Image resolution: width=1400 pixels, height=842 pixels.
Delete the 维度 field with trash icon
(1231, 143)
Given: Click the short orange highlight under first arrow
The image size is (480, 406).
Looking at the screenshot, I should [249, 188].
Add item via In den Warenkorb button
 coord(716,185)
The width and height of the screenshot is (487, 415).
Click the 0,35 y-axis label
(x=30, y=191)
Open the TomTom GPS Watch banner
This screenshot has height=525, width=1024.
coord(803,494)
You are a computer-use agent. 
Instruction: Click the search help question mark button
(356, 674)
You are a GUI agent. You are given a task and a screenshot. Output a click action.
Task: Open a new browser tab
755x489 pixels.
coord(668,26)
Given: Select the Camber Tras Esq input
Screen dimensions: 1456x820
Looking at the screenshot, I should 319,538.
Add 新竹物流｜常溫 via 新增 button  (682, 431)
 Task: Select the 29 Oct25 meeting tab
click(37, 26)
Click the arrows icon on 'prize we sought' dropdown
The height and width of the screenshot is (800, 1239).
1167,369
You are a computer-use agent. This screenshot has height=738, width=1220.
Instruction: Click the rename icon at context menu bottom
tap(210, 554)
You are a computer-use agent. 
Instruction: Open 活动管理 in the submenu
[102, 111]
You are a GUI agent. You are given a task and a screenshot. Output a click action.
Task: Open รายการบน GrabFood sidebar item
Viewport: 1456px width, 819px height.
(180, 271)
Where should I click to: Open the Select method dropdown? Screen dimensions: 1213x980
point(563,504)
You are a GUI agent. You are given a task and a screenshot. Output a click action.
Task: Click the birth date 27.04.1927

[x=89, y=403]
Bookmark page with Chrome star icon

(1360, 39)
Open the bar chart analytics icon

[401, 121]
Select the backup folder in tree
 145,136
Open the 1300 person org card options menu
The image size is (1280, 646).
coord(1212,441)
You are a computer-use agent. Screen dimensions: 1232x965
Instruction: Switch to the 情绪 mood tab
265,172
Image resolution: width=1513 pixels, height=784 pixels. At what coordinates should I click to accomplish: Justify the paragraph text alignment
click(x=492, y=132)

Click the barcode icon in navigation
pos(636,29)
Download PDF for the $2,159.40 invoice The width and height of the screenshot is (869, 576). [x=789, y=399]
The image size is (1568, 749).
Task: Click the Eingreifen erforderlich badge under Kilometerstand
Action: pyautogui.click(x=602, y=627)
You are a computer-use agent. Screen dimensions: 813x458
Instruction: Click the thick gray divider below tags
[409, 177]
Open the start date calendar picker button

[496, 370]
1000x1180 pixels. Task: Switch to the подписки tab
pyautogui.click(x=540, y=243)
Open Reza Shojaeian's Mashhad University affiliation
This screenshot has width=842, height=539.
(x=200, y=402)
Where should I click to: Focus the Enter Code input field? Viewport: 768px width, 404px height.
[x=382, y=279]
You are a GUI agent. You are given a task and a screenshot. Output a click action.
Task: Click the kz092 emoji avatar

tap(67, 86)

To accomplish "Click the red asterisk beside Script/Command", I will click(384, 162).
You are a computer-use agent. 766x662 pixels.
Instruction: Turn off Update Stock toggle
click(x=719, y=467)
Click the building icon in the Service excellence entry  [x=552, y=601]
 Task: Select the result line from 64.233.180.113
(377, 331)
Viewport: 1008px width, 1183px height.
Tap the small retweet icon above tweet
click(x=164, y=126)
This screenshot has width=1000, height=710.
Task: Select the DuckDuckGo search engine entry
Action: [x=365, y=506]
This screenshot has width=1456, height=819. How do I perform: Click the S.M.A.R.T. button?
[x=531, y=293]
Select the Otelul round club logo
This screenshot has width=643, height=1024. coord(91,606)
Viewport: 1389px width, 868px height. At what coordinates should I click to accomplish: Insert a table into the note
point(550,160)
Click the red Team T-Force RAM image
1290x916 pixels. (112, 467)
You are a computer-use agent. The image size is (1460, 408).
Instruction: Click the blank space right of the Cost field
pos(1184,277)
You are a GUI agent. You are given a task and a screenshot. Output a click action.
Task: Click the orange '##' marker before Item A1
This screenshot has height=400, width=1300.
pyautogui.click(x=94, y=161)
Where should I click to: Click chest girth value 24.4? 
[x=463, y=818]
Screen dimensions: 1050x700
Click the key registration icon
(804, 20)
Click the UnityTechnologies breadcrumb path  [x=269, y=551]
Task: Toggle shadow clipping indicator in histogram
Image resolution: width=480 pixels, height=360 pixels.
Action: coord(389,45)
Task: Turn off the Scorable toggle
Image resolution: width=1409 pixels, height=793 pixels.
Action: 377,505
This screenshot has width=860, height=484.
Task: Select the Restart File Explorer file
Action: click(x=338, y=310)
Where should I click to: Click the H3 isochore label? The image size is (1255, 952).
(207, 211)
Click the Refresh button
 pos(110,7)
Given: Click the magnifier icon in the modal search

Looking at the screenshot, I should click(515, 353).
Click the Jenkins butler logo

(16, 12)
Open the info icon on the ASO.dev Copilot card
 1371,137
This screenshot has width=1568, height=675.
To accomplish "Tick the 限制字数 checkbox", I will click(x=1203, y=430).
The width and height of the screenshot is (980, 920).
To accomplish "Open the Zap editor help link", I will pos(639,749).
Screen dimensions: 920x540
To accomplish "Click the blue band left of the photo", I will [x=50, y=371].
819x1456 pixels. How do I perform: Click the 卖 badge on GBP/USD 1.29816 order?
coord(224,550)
------------------------------
Copy out the listing above line for line, with no changes.

Image resolution: width=1400 pixels, height=842 pixels.
Delete the 维度 field with trash icon
(1231, 143)
Given: Click the short orange highlight under first arrow
The image size is (480, 406).
Looking at the screenshot, I should [249, 188].
Add item via In den Warenkorb button
 coord(716,185)
The width and height of the screenshot is (487, 415).
Click the 0,35 y-axis label
(x=30, y=191)
Open the TomTom GPS Watch banner
This screenshot has height=525, width=1024.
coord(803,494)
You are a computer-use agent. 
Instruction: Click the search help question mark button
(356, 674)
You are a GUI agent. You are given a task and a screenshot. Output a click action.
Task: Open a new browser tab
755x489 pixels.
coord(668,26)
Given: Select the Camber Tras Esq input
Screen dimensions: 1456x820
Looking at the screenshot, I should 319,538.
Add 新竹物流｜常溫 via 新增 button  (682, 431)
 Task: Select the 29 Oct25 meeting tab
click(37, 26)
Click the arrows icon on 'prize we sought' dropdown
The height and width of the screenshot is (800, 1239).
1167,369
You are a computer-use agent. This screenshot has height=738, width=1220.
Instruction: Click the rename icon at context menu bottom
tap(210, 554)
You are a computer-use agent. 
Instruction: Open 活动管理 in the submenu
[102, 111]
You are a GUI agent. You are given a task and a screenshot. Output a click action.
Task: Open รายการบน GrabFood sidebar item
Viewport: 1456px width, 819px height.
(180, 271)
Where should I click to: Open the Select method dropdown? Screen dimensions: 1213x980
point(563,504)
You are a GUI agent. You are given a task and a screenshot. Output a click action.
Task: Click the birth date 27.04.1927

[x=89, y=403]
Bookmark page with Chrome star icon

(1360, 39)
Open the bar chart analytics icon

[401, 121]
Select the backup folder in tree
 145,136
Open the 1300 person org card options menu
The image size is (1280, 646).
coord(1212,441)
You are a computer-use agent. Screen dimensions: 1232x965
Instruction: Switch to the 情绪 mood tab
265,172
Image resolution: width=1513 pixels, height=784 pixels. At what coordinates should I click to accomplish: Justify the paragraph text alignment
click(x=492, y=132)

Click the barcode icon in navigation
pos(636,29)
Download PDF for the $2,159.40 invoice The width and height of the screenshot is (869, 576). [x=789, y=399]
The image size is (1568, 749).
Task: Click the Eingreifen erforderlich badge under Kilometerstand
Action: pyautogui.click(x=602, y=627)
You are a computer-use agent. Screen dimensions: 813x458
Instruction: Click the thick gray divider below tags
[409, 177]
Open the start date calendar picker button

[496, 370]
1000x1180 pixels. Task: Switch to the подписки tab
pyautogui.click(x=540, y=243)
Open Reza Shojaeian's Mashhad University affiliation
This screenshot has width=842, height=539.
(x=200, y=402)
Where should I click to: Focus the Enter Code input field? Viewport: 768px width, 404px height.
[x=382, y=279]
You are a GUI agent. You are given a task and a screenshot. Output a click action.
Task: Click the kz092 emoji avatar

tap(67, 86)

To accomplish "Click the red asterisk beside Script/Command", I will click(384, 162).
You are a computer-use agent. 766x662 pixels.
Instruction: Turn off Update Stock toggle
click(x=719, y=467)
Click the building icon in the Service excellence entry  [x=552, y=601]
 Task: Select the result line from 64.233.180.113
(377, 331)
Viewport: 1008px width, 1183px height.
Tap the small retweet icon above tweet
click(x=164, y=126)
This screenshot has width=1000, height=710.
Task: Select the DuckDuckGo search engine entry
Action: [x=365, y=506]
This screenshot has width=1456, height=819. How do I perform: Click the S.M.A.R.T. button?
[x=531, y=293]
Select the Otelul round club logo
This screenshot has width=643, height=1024. coord(91,606)
Viewport: 1389px width, 868px height. At what coordinates should I click to accomplish: Insert a table into the note
point(550,160)
Click the red Team T-Force RAM image
1290x916 pixels. (112, 467)
You are a computer-use agent. The image size is (1460, 408).
Instruction: Click the blank space right of the Cost field
pos(1184,277)
You are a GUI agent. You are given a task and a screenshot. Output a click action.
Task: Click the orange '##' marker before Item A1
This screenshot has height=400, width=1300.
pyautogui.click(x=94, y=161)
Where should I click to: Click chest girth value 24.4? 
[x=463, y=818]
Screen dimensions: 1050x700
Click the key registration icon
(804, 20)
Click the UnityTechnologies breadcrumb path  [x=269, y=551]
Task: Toggle shadow clipping indicator in histogram
Image resolution: width=480 pixels, height=360 pixels.
Action: coord(389,45)
Task: Turn off the Scorable toggle
Image resolution: width=1409 pixels, height=793 pixels.
Action: 377,505
This screenshot has width=860, height=484.
Task: Select the Restart File Explorer file
Action: click(x=338, y=310)
Where should I click to: Click the H3 isochore label? The image size is (1255, 952).
(207, 211)
Click the Refresh button
 pos(110,7)
Given: Click the magnifier icon in the modal search

Looking at the screenshot, I should click(515, 353).
Click the Jenkins butler logo

(16, 12)
Open the info icon on the ASO.dev Copilot card
 1371,137
This screenshot has width=1568, height=675.
To accomplish "Tick the 限制字数 checkbox", I will click(x=1203, y=430).
The width and height of the screenshot is (980, 920).
To accomplish "Open the Zap editor help link", I will pos(639,749).
Screen dimensions: 920x540
To accomplish "Click the blue band left of the photo", I will [x=50, y=371].
819x1456 pixels. How do I perform: Click the 卖 badge on GBP/USD 1.29816 order?
coord(224,550)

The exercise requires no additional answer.